■ The task ■
Rewrite the material from the line containing "The height and width of the screenshot is (868, 1389)." down through the line containing "[x=511, y=1148]", with "dropdown" replaced by "drop-down list" and nothing else altered.

--- Begin ---

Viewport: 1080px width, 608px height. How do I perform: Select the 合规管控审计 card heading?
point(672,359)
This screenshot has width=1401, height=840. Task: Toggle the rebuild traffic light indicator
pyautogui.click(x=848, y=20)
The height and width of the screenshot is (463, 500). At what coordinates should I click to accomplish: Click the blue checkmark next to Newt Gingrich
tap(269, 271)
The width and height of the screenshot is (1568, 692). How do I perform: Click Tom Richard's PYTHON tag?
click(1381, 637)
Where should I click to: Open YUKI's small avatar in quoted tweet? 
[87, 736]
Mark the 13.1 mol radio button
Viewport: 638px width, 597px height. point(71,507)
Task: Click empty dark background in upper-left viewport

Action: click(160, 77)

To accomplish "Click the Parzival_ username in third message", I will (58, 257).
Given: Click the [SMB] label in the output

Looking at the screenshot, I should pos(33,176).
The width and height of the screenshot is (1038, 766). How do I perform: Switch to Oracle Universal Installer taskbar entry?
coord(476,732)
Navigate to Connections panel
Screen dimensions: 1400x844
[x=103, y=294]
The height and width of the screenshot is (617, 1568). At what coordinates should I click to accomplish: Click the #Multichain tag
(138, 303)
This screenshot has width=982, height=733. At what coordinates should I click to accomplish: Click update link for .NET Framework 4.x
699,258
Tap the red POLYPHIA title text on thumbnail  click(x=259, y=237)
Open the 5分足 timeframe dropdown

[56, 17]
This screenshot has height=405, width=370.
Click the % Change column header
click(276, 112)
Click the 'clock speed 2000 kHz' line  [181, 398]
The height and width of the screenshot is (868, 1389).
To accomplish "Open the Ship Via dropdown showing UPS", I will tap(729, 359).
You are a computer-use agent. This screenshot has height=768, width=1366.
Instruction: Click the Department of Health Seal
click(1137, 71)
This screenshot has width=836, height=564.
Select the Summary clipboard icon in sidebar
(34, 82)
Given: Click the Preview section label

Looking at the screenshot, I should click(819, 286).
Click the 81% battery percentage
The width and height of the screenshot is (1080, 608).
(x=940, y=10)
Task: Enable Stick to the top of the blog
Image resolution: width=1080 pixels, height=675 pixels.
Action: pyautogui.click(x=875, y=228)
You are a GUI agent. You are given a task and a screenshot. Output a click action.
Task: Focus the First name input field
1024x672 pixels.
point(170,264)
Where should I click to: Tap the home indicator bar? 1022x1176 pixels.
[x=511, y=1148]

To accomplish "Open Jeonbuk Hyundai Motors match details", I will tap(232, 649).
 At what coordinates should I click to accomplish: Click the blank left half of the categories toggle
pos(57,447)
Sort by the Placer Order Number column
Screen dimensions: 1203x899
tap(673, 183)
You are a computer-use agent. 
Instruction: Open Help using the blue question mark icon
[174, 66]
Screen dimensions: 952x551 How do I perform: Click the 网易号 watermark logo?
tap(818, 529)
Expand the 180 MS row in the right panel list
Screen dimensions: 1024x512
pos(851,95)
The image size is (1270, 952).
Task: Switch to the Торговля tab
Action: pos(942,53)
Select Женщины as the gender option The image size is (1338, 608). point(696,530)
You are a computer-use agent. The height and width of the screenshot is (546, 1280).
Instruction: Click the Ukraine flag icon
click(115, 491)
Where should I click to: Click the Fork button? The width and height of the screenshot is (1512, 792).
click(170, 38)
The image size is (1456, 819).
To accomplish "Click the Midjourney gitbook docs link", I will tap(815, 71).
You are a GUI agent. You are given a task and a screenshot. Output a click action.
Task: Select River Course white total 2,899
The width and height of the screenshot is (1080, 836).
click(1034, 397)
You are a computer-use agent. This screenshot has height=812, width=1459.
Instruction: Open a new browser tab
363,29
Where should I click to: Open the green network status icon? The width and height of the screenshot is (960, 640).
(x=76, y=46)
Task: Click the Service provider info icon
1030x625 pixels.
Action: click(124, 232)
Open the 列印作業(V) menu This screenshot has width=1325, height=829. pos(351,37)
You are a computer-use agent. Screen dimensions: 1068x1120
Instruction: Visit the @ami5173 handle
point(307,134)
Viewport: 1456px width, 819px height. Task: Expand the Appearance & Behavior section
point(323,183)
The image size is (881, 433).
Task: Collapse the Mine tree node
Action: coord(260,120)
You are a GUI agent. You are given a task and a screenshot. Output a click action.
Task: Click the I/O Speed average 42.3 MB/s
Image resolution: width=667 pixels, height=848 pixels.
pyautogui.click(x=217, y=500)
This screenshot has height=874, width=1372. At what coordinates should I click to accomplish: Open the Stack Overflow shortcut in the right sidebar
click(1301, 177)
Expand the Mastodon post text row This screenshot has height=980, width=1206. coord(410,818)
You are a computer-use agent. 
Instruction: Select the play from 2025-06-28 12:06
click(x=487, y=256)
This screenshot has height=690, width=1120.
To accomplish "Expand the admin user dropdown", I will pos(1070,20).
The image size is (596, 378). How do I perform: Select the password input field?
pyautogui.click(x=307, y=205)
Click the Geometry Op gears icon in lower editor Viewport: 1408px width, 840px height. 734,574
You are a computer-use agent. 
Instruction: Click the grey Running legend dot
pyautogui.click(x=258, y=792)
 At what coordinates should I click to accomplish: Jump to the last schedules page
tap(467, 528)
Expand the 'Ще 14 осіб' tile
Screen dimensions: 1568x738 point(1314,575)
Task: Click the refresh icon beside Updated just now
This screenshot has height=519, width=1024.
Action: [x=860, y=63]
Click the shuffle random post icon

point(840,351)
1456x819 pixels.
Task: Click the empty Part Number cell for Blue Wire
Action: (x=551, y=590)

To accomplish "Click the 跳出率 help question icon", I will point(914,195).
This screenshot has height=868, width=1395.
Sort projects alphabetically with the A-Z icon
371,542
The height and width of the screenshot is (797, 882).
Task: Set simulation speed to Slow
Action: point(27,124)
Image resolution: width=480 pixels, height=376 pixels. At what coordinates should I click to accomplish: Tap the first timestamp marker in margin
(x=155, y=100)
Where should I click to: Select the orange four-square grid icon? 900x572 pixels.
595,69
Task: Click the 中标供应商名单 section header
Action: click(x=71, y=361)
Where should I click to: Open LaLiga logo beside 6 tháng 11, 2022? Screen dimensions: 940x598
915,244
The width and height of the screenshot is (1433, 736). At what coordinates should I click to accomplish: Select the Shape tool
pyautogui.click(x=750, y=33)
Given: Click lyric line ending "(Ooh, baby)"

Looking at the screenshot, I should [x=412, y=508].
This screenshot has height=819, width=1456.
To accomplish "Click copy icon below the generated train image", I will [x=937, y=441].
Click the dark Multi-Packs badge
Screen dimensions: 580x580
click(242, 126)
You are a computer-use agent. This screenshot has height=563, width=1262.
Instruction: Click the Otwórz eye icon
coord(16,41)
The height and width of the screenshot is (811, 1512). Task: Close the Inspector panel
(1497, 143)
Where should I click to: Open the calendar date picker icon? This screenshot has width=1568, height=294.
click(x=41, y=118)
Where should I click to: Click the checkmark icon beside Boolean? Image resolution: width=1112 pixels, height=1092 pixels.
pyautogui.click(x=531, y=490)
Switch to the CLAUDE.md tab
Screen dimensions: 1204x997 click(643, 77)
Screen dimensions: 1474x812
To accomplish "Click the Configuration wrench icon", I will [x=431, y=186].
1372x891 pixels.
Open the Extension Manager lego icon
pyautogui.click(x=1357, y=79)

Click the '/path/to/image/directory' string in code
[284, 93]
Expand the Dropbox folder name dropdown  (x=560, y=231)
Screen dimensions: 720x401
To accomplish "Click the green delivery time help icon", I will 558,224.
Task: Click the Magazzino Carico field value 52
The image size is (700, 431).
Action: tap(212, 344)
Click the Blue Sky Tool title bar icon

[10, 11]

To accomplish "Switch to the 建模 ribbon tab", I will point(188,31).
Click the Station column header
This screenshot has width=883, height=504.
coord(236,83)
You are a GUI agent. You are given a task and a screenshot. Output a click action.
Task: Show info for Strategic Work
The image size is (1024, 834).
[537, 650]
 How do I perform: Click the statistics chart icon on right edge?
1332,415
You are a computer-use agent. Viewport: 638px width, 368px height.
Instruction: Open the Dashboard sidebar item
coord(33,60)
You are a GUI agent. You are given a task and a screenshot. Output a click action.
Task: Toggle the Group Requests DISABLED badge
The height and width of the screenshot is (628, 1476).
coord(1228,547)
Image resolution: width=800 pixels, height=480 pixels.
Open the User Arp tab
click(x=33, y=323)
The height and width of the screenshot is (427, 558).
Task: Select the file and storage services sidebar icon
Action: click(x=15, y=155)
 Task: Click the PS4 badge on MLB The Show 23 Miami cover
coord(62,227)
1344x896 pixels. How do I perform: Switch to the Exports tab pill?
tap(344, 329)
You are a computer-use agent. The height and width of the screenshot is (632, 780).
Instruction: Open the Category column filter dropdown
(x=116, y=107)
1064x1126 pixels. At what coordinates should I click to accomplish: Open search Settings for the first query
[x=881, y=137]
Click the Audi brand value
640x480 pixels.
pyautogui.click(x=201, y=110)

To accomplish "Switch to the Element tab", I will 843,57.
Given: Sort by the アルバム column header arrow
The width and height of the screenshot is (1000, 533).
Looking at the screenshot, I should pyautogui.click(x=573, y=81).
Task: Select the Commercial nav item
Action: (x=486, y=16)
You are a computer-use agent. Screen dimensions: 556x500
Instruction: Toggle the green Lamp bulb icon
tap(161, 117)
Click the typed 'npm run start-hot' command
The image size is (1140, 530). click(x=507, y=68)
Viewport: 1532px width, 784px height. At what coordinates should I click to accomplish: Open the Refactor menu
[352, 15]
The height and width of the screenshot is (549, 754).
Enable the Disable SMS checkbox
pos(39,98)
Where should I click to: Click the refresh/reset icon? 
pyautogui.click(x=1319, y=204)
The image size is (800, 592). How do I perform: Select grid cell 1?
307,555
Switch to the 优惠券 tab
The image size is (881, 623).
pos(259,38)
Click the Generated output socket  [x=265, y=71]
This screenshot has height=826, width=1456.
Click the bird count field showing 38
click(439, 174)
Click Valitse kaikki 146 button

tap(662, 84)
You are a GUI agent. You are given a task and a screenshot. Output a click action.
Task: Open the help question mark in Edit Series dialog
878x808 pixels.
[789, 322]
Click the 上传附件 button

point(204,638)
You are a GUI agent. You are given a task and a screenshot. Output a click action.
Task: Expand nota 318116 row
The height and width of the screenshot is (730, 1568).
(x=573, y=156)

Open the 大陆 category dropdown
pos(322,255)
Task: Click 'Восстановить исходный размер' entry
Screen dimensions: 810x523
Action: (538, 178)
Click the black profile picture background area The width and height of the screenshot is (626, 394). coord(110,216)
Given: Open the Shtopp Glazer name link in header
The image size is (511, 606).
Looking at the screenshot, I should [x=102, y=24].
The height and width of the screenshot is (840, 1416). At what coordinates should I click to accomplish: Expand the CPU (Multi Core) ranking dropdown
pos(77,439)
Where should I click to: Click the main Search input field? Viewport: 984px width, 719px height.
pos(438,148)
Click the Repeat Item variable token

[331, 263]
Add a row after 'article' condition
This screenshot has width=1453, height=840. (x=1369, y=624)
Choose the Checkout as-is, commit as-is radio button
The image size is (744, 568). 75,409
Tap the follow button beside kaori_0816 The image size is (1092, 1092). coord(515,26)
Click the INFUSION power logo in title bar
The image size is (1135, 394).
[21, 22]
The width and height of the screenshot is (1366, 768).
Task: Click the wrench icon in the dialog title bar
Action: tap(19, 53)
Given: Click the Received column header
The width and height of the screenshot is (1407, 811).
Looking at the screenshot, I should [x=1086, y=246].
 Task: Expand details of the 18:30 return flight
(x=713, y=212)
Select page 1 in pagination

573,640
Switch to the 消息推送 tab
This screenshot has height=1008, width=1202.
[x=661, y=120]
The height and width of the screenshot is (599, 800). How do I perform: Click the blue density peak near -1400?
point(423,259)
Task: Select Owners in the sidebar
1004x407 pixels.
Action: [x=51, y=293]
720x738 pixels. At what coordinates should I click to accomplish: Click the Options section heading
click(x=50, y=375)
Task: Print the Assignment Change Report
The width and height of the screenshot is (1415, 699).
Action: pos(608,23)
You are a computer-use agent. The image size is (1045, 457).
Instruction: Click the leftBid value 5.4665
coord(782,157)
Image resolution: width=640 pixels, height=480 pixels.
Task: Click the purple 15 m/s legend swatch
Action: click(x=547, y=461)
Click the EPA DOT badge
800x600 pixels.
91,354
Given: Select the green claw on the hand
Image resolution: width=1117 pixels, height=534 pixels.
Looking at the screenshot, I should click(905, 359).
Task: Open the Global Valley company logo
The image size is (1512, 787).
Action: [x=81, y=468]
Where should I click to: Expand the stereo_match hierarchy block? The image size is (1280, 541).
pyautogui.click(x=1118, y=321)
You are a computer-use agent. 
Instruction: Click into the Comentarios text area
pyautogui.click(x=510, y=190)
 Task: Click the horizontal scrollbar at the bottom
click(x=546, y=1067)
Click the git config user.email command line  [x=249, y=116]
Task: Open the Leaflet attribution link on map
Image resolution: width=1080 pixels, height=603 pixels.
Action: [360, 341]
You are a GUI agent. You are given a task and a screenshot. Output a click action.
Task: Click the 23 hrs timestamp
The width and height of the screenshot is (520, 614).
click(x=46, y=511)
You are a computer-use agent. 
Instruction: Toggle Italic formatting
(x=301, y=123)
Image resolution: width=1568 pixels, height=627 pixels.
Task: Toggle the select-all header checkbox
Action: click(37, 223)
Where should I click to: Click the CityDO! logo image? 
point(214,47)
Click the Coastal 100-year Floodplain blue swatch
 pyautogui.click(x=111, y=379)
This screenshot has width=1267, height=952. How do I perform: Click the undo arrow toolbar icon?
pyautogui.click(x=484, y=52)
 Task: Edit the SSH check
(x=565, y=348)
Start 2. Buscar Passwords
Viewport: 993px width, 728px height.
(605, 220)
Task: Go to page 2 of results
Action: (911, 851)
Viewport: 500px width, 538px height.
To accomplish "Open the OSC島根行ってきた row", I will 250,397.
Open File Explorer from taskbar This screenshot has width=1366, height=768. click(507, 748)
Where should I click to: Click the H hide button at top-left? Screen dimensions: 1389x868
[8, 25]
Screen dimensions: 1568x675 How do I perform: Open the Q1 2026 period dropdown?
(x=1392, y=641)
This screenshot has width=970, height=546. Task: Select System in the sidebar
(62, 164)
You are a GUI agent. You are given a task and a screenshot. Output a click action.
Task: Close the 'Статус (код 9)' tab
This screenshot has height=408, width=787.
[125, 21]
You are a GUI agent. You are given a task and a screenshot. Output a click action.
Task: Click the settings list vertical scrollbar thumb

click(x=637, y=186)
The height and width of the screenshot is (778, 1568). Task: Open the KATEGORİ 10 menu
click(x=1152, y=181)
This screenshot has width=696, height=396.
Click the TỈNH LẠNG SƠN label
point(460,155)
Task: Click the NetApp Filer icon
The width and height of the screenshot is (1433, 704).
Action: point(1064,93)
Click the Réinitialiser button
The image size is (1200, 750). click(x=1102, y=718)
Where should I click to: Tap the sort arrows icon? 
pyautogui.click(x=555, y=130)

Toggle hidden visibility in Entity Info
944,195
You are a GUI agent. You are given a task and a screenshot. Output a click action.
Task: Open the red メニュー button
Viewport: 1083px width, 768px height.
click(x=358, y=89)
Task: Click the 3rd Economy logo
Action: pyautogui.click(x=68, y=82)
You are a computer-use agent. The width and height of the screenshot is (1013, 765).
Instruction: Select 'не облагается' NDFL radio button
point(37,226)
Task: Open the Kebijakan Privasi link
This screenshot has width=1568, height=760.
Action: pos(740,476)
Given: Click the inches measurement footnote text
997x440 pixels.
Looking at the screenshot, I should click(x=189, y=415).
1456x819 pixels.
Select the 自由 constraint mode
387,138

--- End ---

■ Reply ■
The height and width of the screenshot is (868, 1389).
To accomplish "Open the Ship Via drop-down list showing UPS", I will tap(729, 359).
You are a computer-use agent. This screenshot has height=768, width=1366.
Instruction: Click the Department of Health Seal
click(1137, 71)
This screenshot has width=836, height=564.
Select the Summary clipboard icon in sidebar
(34, 82)
Given: Click the Preview section label

Looking at the screenshot, I should click(819, 286).
Click the 81% battery percentage
The width and height of the screenshot is (1080, 608).
(x=940, y=10)
Task: Enable Stick to the top of the blog
Image resolution: width=1080 pixels, height=675 pixels.
Action: pyautogui.click(x=875, y=228)
You are a GUI agent. You are given a task and a screenshot. Output a click action.
Task: Focus the First name input field
1024x672 pixels.
point(170,264)
Where should I click to: Tap the home indicator bar? 1022x1176 pixels.
[x=511, y=1148]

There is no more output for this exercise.